● Material to process:
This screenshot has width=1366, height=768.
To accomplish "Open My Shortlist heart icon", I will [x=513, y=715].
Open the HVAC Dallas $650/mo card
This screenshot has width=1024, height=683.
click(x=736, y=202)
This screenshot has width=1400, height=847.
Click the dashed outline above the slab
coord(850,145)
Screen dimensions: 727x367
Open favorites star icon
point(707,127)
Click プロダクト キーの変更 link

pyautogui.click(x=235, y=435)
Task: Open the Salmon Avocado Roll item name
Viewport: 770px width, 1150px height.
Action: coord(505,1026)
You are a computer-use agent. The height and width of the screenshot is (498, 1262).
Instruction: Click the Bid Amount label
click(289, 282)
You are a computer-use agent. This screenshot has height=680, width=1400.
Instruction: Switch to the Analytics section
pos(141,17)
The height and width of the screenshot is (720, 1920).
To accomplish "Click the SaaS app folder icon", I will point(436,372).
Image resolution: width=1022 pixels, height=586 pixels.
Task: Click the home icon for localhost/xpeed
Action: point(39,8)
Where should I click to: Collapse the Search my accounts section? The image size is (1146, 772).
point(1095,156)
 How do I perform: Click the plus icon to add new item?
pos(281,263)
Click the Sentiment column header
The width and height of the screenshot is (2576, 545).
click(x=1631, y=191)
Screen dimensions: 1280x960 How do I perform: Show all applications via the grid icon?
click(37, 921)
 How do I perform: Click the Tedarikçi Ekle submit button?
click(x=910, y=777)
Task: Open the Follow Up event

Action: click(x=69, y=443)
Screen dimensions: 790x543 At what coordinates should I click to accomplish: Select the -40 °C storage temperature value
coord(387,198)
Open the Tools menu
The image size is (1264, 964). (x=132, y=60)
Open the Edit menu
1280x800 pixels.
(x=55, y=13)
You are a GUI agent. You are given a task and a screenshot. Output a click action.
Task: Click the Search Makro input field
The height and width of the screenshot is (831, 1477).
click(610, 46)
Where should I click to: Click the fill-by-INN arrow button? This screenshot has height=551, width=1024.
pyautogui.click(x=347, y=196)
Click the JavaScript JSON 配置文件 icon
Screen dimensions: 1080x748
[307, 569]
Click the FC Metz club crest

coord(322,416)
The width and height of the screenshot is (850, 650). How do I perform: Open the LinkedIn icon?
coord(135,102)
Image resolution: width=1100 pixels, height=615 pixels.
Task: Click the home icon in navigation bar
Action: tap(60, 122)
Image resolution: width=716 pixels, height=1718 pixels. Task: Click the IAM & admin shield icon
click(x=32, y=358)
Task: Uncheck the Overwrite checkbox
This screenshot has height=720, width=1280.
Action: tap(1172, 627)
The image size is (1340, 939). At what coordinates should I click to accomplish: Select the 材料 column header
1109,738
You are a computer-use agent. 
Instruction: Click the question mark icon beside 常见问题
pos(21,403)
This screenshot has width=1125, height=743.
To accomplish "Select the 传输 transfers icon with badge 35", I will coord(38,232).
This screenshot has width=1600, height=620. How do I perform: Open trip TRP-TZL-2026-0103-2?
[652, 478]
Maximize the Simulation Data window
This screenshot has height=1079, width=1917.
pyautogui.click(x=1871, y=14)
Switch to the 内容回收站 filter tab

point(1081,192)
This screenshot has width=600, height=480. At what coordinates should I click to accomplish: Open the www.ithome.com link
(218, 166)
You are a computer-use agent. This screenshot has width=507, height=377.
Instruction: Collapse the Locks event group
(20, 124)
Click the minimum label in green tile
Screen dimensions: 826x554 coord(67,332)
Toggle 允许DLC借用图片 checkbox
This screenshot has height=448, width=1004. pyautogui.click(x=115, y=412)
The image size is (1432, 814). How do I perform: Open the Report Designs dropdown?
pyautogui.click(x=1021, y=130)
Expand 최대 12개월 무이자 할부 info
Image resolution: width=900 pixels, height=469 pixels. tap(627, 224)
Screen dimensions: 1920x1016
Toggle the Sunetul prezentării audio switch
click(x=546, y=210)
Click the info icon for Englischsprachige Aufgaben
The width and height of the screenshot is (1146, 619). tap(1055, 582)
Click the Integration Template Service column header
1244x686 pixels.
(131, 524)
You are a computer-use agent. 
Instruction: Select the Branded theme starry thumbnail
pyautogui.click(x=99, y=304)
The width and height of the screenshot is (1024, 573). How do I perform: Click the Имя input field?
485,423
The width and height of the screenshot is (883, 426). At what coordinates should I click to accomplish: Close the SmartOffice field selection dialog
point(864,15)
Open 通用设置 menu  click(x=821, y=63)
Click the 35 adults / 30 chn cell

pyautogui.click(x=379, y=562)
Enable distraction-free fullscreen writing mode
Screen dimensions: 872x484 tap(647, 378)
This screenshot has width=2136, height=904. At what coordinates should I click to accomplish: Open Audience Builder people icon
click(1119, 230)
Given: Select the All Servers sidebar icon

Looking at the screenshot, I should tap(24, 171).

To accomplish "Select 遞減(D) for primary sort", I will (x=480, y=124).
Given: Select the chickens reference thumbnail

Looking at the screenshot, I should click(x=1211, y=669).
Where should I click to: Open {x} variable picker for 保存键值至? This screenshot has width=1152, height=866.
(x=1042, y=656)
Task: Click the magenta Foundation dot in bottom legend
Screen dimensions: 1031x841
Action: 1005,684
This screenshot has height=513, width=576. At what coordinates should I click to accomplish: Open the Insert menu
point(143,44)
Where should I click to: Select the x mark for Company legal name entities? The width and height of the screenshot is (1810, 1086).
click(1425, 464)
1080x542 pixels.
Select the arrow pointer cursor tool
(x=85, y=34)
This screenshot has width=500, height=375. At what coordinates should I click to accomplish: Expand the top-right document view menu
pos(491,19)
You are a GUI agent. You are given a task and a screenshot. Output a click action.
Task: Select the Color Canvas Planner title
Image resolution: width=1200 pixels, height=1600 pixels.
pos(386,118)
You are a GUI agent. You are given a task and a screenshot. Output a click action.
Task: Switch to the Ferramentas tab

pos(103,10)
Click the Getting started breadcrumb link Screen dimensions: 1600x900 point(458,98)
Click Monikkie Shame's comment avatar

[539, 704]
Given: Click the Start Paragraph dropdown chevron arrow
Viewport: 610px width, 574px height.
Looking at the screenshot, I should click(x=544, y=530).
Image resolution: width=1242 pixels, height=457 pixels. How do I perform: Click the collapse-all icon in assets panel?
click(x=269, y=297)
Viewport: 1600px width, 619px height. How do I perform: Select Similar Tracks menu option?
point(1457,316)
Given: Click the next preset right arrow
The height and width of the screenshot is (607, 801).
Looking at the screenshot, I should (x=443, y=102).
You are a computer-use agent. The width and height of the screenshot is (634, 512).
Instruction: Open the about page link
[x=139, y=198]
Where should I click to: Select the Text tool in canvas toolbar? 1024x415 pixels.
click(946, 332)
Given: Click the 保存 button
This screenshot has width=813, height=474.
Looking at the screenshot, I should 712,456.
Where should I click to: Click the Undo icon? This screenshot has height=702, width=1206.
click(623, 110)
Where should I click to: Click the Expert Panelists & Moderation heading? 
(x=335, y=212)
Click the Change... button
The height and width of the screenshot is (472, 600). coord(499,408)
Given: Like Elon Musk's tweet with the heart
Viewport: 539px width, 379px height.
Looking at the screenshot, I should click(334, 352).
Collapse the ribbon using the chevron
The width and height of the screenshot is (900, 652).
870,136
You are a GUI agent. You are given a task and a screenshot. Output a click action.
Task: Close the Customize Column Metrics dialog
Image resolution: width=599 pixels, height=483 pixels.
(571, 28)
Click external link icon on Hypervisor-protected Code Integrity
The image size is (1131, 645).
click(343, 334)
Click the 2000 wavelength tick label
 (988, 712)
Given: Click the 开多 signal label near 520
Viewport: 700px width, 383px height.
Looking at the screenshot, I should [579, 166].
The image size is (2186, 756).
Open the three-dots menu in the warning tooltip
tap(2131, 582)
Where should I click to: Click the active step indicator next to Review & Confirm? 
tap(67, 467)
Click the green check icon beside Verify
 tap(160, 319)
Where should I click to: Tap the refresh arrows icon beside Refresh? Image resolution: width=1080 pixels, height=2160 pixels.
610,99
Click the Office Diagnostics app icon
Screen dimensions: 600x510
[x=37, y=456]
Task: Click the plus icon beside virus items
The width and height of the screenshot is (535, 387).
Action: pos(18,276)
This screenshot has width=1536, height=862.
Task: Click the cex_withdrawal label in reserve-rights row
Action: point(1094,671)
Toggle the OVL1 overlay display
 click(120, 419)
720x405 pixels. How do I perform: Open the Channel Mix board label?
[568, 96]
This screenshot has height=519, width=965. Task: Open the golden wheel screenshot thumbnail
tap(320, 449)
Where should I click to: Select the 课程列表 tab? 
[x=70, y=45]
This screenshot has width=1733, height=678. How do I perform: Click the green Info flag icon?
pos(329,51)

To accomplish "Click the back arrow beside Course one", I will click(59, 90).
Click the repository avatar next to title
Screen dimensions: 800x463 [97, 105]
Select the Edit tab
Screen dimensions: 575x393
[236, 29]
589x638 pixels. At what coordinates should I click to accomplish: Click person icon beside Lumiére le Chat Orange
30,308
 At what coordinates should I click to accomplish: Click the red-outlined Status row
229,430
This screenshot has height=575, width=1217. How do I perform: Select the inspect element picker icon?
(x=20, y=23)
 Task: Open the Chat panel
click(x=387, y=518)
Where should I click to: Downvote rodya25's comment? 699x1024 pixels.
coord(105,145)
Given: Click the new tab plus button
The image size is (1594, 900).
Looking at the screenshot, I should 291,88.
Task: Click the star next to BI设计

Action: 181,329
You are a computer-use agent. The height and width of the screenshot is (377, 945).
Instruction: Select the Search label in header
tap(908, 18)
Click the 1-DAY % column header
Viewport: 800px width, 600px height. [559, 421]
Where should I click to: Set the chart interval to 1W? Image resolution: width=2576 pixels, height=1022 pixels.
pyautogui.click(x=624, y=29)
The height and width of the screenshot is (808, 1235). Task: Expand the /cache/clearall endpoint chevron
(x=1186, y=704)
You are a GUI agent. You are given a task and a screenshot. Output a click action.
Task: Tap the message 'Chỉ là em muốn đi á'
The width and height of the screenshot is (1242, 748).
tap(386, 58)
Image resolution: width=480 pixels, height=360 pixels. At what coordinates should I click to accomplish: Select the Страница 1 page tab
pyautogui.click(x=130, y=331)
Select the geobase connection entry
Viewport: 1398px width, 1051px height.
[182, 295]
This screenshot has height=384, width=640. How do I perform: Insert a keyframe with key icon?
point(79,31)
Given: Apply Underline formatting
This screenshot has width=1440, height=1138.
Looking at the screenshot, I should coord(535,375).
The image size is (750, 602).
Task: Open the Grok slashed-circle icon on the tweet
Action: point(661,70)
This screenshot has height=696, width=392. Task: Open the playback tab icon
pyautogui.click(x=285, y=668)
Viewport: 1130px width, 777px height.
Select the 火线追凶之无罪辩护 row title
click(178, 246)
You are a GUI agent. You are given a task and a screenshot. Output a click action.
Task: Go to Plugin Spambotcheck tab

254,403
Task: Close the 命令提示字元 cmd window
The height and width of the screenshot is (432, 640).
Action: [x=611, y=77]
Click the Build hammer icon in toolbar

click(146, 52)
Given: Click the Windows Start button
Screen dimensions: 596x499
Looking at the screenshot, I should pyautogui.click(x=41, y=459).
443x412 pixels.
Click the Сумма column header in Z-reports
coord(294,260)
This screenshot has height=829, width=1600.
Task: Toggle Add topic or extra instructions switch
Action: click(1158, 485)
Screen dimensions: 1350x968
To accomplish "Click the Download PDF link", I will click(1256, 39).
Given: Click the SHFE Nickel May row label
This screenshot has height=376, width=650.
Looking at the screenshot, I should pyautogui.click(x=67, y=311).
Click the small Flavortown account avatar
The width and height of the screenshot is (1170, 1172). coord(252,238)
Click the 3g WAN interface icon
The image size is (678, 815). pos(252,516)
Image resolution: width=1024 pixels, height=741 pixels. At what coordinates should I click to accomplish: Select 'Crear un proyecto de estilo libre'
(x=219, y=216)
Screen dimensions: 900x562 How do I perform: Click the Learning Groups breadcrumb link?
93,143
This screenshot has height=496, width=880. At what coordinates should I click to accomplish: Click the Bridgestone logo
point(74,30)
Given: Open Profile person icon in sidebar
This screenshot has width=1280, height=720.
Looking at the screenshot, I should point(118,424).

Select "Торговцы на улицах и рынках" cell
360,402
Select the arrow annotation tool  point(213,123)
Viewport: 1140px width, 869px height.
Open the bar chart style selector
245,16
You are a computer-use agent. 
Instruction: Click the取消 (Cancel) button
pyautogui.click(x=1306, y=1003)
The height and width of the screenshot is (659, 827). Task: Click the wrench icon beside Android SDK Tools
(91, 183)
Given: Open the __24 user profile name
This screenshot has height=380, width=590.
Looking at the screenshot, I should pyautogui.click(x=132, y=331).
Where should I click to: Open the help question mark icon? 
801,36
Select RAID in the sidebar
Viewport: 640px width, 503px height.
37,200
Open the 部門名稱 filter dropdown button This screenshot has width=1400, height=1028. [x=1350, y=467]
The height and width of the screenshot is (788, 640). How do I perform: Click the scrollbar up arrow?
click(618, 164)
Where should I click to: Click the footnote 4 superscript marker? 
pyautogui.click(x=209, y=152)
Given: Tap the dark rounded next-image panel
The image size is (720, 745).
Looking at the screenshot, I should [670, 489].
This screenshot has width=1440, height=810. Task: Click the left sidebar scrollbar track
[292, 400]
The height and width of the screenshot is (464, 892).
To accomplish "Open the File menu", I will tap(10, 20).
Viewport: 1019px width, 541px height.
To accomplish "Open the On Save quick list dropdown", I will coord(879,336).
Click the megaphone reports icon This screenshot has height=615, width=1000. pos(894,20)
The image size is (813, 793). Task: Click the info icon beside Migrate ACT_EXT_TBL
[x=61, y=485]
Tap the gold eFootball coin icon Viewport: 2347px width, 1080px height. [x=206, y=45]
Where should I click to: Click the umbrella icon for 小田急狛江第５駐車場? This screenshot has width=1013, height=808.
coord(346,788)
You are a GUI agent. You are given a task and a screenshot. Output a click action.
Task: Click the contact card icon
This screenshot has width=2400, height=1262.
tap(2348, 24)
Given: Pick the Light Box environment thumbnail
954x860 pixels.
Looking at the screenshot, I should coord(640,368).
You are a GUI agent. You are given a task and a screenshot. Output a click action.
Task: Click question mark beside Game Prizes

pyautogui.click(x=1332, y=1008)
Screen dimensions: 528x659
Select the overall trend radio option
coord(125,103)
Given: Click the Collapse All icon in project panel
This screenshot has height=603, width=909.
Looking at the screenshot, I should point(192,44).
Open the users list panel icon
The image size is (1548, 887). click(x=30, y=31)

● Work item: Return a word-for-word copy of the lines above from the one holding "Where should I click to: Open the" through the one holding "Given: Tap the dark rounded next-image panel", with both of them included and nothing besides.

● Answer to this problem:
Where should I click to: Open the help question mark icon? 
801,36
Select RAID in the sidebar
Viewport: 640px width, 503px height.
37,200
Open the 部門名稱 filter dropdown button This screenshot has width=1400, height=1028. [x=1350, y=467]
The height and width of the screenshot is (788, 640). How do I perform: Click the scrollbar up arrow?
click(618, 164)
Where should I click to: Click the footnote 4 superscript marker? 
pyautogui.click(x=209, y=152)
Given: Tap the dark rounded next-image panel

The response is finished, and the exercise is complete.